Records for this task START
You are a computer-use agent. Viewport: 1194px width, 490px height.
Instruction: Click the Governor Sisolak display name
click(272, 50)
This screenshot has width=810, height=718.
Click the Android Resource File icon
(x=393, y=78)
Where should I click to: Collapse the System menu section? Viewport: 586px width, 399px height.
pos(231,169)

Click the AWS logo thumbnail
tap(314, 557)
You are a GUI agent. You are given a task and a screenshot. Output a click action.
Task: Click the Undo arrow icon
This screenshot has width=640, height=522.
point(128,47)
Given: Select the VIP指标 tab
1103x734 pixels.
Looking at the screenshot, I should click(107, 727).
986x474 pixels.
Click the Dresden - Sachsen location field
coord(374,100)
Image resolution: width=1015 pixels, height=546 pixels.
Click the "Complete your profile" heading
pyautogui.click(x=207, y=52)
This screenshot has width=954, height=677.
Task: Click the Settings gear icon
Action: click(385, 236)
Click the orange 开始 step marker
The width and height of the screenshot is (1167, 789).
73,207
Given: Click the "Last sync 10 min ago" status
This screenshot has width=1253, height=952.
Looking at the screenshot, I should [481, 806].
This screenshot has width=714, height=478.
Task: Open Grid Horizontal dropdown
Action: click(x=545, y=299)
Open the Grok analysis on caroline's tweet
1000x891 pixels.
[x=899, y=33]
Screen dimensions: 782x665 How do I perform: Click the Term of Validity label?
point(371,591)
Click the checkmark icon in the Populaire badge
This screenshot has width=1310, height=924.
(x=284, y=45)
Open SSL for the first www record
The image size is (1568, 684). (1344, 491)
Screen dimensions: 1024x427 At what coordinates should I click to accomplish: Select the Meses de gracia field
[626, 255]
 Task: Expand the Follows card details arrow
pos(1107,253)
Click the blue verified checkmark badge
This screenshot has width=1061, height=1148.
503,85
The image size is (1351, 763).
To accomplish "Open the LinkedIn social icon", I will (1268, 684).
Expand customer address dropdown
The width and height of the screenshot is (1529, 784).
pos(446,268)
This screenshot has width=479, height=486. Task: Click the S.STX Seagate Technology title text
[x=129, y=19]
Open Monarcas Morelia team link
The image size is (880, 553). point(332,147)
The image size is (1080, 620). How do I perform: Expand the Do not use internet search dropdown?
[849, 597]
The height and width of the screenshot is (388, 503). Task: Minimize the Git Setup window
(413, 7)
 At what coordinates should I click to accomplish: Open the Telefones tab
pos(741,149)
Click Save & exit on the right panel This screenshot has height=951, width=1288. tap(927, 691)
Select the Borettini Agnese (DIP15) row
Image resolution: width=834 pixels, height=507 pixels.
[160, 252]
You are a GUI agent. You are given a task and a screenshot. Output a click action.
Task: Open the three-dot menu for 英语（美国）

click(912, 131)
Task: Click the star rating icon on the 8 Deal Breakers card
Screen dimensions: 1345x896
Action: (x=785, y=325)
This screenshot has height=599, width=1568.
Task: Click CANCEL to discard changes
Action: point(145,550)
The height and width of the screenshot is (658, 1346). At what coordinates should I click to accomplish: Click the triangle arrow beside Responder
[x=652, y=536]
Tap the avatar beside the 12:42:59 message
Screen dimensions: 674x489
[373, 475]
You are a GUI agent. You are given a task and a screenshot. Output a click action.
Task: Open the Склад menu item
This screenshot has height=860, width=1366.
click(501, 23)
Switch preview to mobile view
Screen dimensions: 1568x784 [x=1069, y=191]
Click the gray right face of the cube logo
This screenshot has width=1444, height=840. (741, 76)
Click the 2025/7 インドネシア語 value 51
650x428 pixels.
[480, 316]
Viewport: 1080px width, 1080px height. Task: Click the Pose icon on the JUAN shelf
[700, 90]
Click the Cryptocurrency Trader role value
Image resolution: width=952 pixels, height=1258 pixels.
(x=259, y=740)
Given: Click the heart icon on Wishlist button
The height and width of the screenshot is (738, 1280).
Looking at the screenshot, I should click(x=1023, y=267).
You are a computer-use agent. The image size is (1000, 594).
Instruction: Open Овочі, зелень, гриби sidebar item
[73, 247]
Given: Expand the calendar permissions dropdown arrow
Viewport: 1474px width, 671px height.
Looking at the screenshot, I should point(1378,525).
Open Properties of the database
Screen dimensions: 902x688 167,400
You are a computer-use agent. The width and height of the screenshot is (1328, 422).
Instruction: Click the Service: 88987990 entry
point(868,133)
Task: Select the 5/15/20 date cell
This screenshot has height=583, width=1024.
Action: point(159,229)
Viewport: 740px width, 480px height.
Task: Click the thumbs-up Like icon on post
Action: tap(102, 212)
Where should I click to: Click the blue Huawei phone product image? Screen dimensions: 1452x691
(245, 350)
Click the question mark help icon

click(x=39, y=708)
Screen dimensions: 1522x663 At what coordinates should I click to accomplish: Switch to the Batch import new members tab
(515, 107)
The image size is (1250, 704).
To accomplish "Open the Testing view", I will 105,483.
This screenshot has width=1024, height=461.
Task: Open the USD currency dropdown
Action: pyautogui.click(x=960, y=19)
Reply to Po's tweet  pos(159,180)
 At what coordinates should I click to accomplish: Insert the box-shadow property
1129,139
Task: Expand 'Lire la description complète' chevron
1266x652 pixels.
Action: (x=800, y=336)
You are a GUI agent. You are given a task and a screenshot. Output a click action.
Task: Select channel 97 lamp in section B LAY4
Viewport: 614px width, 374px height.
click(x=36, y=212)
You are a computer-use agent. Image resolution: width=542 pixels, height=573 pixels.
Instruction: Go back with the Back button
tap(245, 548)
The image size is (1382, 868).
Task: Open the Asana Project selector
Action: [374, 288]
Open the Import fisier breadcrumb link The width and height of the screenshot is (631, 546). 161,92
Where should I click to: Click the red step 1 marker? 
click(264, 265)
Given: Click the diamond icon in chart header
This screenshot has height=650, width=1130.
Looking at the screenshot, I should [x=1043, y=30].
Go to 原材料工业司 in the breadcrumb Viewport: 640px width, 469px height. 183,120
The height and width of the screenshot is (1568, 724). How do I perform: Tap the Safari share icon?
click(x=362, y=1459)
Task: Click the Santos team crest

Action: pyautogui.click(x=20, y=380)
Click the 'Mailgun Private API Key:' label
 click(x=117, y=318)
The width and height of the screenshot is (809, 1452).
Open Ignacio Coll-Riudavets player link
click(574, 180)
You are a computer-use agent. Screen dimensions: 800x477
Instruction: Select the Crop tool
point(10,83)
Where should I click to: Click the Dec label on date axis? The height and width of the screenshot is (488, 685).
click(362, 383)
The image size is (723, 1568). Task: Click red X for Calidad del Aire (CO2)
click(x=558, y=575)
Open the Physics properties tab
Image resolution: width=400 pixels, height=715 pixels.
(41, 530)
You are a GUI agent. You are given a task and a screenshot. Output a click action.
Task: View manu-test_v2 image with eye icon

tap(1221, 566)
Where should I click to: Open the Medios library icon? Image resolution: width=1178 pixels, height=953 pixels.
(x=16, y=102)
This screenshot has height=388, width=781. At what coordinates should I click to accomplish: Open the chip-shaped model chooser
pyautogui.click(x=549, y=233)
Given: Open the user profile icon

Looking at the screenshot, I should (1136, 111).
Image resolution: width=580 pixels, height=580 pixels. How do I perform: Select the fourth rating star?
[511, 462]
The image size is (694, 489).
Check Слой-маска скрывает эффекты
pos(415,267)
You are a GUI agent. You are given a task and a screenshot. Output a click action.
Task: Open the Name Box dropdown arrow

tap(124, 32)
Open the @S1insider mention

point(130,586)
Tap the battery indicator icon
Records for this task END
Assignment - Above are the records. Copy every line in them holding "computer".

Output of the task -
You are a computer-use agent. Viewport: 1194px width, 490px height.
You are a computer-use agent. The image size is (1000, 594).
You are a computer-use agent. The width and height of the screenshot is (1328, 422).
You are a computer-use agent. Image resolution: width=542 pixels, height=573 pixels.
You are a computer-use agent. Screen dimensions: 800x477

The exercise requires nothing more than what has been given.